[[ RECORDS SHOWN, beginning ]]

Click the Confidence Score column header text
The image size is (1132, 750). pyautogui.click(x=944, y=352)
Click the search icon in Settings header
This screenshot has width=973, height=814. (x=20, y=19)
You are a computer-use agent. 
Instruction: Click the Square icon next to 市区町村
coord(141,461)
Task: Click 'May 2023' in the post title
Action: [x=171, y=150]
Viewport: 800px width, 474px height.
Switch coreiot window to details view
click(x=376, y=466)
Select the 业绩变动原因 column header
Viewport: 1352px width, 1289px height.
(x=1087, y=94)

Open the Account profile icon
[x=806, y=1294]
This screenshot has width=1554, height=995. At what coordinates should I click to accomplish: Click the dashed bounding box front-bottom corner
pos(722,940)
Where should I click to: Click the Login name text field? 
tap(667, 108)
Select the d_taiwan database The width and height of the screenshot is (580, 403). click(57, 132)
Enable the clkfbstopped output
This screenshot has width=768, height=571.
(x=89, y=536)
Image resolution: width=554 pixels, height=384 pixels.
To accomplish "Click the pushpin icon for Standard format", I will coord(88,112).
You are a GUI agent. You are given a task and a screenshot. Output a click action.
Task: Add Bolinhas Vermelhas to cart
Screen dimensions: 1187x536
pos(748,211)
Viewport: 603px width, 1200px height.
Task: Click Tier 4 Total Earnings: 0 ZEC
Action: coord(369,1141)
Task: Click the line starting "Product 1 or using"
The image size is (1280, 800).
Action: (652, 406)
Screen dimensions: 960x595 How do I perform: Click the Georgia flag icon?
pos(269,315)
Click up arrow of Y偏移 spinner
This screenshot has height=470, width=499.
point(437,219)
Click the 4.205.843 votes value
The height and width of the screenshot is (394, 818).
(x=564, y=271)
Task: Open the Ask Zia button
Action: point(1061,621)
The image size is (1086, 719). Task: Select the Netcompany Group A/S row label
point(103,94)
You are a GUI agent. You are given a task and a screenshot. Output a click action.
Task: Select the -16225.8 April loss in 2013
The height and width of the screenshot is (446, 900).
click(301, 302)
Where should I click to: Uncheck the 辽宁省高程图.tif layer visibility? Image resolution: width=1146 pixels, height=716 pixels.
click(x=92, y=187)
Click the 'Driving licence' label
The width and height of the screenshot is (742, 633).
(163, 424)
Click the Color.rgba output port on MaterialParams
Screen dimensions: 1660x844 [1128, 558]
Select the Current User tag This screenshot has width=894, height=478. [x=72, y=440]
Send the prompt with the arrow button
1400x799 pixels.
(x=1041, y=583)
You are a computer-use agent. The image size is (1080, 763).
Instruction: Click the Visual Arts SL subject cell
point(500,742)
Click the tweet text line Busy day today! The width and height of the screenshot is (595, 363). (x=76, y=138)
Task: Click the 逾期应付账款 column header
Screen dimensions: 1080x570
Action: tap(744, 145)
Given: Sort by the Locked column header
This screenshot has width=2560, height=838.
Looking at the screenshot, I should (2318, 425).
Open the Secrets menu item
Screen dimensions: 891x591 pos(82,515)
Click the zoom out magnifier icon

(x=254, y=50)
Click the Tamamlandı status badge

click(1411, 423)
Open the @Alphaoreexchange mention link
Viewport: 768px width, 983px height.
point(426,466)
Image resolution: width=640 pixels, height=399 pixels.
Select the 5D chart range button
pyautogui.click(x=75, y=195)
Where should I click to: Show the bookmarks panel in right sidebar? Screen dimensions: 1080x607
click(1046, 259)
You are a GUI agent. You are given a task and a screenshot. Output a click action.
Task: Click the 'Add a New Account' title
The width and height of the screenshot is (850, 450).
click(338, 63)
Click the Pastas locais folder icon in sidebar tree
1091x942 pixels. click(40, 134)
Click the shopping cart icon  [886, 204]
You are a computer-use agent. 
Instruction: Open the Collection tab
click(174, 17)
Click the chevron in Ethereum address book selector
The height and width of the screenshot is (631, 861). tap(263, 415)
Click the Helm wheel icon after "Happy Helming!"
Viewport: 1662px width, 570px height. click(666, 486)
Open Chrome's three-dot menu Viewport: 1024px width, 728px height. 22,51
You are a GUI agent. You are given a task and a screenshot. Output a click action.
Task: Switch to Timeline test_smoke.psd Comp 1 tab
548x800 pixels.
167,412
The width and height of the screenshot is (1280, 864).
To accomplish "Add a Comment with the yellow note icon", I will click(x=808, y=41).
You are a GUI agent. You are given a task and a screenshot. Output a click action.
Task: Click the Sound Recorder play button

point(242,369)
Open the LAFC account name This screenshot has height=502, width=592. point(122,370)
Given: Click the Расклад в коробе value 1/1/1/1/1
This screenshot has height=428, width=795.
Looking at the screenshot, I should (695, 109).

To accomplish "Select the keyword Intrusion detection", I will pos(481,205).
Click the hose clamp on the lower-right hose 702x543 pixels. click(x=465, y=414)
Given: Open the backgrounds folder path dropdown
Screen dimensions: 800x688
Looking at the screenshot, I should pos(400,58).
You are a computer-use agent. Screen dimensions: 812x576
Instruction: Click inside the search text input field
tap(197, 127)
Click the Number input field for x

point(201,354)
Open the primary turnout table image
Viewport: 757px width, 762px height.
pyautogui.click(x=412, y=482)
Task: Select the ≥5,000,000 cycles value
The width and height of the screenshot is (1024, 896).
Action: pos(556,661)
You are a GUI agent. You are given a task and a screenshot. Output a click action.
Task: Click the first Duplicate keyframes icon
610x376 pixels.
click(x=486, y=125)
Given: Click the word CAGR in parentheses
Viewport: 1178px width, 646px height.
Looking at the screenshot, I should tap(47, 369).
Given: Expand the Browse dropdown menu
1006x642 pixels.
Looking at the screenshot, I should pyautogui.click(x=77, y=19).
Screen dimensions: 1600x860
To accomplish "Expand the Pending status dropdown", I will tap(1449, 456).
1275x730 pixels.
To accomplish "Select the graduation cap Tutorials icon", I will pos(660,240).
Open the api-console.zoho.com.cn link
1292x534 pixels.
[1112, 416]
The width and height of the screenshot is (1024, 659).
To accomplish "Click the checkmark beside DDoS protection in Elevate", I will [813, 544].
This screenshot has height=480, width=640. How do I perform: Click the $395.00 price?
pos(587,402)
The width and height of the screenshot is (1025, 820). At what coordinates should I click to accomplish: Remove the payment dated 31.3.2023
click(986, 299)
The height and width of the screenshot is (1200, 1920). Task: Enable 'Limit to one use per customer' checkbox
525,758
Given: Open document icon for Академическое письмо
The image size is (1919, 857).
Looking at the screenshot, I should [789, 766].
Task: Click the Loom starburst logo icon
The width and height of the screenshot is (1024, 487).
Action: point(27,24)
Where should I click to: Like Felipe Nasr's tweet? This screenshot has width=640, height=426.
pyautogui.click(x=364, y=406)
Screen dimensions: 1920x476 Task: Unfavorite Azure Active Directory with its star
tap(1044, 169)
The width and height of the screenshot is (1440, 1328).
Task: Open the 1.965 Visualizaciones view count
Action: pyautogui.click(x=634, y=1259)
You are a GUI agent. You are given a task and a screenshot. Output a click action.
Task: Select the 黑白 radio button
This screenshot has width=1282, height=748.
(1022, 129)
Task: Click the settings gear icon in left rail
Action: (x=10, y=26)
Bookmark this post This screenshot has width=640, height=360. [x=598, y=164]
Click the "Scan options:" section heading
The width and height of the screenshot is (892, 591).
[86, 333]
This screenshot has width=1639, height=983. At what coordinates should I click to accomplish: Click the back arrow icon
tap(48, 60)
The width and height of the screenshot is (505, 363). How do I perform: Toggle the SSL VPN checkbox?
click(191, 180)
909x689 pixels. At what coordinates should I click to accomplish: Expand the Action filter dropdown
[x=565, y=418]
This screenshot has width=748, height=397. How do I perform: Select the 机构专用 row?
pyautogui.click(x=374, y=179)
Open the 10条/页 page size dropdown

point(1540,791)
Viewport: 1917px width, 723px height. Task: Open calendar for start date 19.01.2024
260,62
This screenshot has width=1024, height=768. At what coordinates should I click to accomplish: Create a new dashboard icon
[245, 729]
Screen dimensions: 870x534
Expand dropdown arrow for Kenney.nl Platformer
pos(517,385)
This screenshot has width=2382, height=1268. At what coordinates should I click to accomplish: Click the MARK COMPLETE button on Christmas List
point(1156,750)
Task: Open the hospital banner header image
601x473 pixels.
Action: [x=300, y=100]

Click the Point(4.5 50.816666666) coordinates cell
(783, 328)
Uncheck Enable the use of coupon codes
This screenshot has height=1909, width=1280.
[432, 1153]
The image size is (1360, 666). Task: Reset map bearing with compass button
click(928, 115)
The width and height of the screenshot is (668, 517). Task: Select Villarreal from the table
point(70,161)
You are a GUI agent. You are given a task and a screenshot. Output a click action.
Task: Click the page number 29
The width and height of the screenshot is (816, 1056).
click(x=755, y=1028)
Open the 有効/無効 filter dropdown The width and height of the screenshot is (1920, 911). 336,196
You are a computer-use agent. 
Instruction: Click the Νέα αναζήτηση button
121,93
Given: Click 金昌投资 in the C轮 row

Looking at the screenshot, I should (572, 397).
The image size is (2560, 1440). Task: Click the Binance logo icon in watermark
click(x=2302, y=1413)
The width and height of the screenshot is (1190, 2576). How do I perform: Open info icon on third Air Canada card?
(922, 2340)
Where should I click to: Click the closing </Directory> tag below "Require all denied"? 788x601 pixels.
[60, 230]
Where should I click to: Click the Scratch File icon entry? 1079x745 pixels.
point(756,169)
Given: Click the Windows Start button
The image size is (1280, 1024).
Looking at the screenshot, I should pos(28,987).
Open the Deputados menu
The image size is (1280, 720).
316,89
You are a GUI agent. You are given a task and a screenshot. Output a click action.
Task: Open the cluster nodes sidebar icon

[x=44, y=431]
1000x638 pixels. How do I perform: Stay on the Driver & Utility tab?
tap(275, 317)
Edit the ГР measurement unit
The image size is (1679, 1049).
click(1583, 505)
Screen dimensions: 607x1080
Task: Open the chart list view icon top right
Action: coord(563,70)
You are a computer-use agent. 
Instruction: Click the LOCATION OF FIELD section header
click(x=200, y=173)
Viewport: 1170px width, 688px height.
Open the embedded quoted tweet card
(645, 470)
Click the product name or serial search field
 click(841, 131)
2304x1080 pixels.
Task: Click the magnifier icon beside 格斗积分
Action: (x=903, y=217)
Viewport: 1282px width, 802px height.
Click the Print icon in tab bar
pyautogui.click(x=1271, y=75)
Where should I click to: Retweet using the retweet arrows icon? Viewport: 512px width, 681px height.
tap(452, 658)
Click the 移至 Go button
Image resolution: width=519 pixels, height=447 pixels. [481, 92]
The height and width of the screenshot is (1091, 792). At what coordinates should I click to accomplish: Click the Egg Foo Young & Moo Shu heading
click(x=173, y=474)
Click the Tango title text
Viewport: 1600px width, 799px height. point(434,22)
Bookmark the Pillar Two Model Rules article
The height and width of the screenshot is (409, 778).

[[ RECORDS SHOWN, end ]]

WHAT IS EXPECTED >>
Retype word for word everything in the listing above from the line that holds "Image resolution: width=640" down to the line that holds "Task: Click the 'Add a New Account' title". Keep both end lines and leave out the rest.

ANSWER BOX >>
Image resolution: width=640 pixels, height=399 pixels.
Select the 5D chart range button
pyautogui.click(x=75, y=195)
Where should I click to: Show the bookmarks panel in right sidebar? Screen dimensions: 1080x607
click(1046, 259)
You are a GUI agent. You are given a task and a screenshot. Output a click action.
Task: Click the 'Add a New Account' title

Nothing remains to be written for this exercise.